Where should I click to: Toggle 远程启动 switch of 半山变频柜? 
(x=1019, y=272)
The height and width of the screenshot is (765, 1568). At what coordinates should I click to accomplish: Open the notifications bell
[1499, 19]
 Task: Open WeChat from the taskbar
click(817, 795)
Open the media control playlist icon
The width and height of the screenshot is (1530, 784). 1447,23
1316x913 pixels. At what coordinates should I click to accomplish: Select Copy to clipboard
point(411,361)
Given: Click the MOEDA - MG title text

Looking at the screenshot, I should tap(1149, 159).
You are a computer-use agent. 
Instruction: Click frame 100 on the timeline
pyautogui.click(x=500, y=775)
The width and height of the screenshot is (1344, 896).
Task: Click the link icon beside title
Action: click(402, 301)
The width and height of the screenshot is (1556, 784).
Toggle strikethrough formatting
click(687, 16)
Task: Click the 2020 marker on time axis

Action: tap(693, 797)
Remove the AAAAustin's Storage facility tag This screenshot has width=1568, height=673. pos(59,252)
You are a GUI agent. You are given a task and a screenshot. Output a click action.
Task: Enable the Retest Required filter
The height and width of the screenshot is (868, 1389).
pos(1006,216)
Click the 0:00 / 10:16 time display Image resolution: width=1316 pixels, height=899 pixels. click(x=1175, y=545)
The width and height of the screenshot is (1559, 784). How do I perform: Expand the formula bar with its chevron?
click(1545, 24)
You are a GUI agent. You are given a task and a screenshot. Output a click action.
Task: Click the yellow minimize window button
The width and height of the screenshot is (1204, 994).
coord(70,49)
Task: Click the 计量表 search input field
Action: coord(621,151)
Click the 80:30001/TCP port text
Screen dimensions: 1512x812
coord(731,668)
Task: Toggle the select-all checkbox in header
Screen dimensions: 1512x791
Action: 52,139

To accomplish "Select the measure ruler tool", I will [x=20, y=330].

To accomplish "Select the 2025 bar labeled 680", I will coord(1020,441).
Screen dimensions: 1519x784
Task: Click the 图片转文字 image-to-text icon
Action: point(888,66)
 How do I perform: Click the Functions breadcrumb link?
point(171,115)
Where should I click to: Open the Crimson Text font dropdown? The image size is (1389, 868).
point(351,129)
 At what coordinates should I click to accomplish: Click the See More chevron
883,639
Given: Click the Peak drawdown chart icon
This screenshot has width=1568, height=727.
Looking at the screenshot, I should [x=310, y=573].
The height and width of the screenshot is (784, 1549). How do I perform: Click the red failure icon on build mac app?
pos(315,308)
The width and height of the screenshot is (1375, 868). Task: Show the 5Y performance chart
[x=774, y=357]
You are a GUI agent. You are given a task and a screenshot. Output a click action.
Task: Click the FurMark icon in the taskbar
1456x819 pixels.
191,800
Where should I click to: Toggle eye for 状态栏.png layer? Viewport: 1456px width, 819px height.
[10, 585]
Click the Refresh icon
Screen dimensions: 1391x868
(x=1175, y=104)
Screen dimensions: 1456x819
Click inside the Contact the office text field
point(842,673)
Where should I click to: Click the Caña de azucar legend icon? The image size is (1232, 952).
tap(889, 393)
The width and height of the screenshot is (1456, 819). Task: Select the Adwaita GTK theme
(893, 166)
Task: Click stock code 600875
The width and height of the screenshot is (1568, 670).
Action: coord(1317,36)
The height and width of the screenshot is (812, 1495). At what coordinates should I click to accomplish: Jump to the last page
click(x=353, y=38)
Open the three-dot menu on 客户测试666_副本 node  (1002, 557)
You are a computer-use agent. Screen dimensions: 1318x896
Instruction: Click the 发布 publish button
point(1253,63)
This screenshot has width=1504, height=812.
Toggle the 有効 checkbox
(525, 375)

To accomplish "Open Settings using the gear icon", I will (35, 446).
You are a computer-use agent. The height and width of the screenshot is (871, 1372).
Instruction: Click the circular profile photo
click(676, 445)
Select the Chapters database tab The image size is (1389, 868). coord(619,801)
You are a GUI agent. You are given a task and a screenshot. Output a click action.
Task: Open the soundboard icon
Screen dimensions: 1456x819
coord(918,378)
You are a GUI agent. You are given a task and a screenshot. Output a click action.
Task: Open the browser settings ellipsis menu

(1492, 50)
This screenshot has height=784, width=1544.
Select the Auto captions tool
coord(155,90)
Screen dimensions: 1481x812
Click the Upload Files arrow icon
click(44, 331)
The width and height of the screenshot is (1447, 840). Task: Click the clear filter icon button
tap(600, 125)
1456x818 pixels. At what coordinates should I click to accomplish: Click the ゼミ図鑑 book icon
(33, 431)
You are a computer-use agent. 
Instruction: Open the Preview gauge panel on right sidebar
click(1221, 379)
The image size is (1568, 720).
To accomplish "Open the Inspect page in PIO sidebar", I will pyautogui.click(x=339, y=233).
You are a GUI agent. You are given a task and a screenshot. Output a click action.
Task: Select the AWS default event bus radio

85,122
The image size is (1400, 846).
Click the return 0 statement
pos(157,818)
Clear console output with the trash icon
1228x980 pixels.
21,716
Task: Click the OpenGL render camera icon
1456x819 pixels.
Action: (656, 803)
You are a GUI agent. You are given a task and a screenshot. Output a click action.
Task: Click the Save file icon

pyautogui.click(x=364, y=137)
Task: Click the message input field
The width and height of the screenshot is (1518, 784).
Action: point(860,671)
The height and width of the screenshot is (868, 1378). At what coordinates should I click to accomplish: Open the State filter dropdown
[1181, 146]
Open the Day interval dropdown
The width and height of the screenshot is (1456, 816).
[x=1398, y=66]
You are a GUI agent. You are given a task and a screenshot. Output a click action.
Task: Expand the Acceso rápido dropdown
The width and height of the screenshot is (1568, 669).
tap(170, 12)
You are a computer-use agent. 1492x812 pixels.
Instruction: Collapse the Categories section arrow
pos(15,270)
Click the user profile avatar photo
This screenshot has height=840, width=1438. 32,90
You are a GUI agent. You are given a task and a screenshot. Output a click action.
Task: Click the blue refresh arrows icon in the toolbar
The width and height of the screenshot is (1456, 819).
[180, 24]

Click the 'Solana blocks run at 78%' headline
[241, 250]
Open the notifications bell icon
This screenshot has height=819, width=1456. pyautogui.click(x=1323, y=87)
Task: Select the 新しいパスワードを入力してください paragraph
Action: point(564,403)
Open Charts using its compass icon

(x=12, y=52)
___
**Exercise objective**
State how many lines of the entries contain the word "computer". Nothing besides the number belongs in the reply.

**Written answer**
5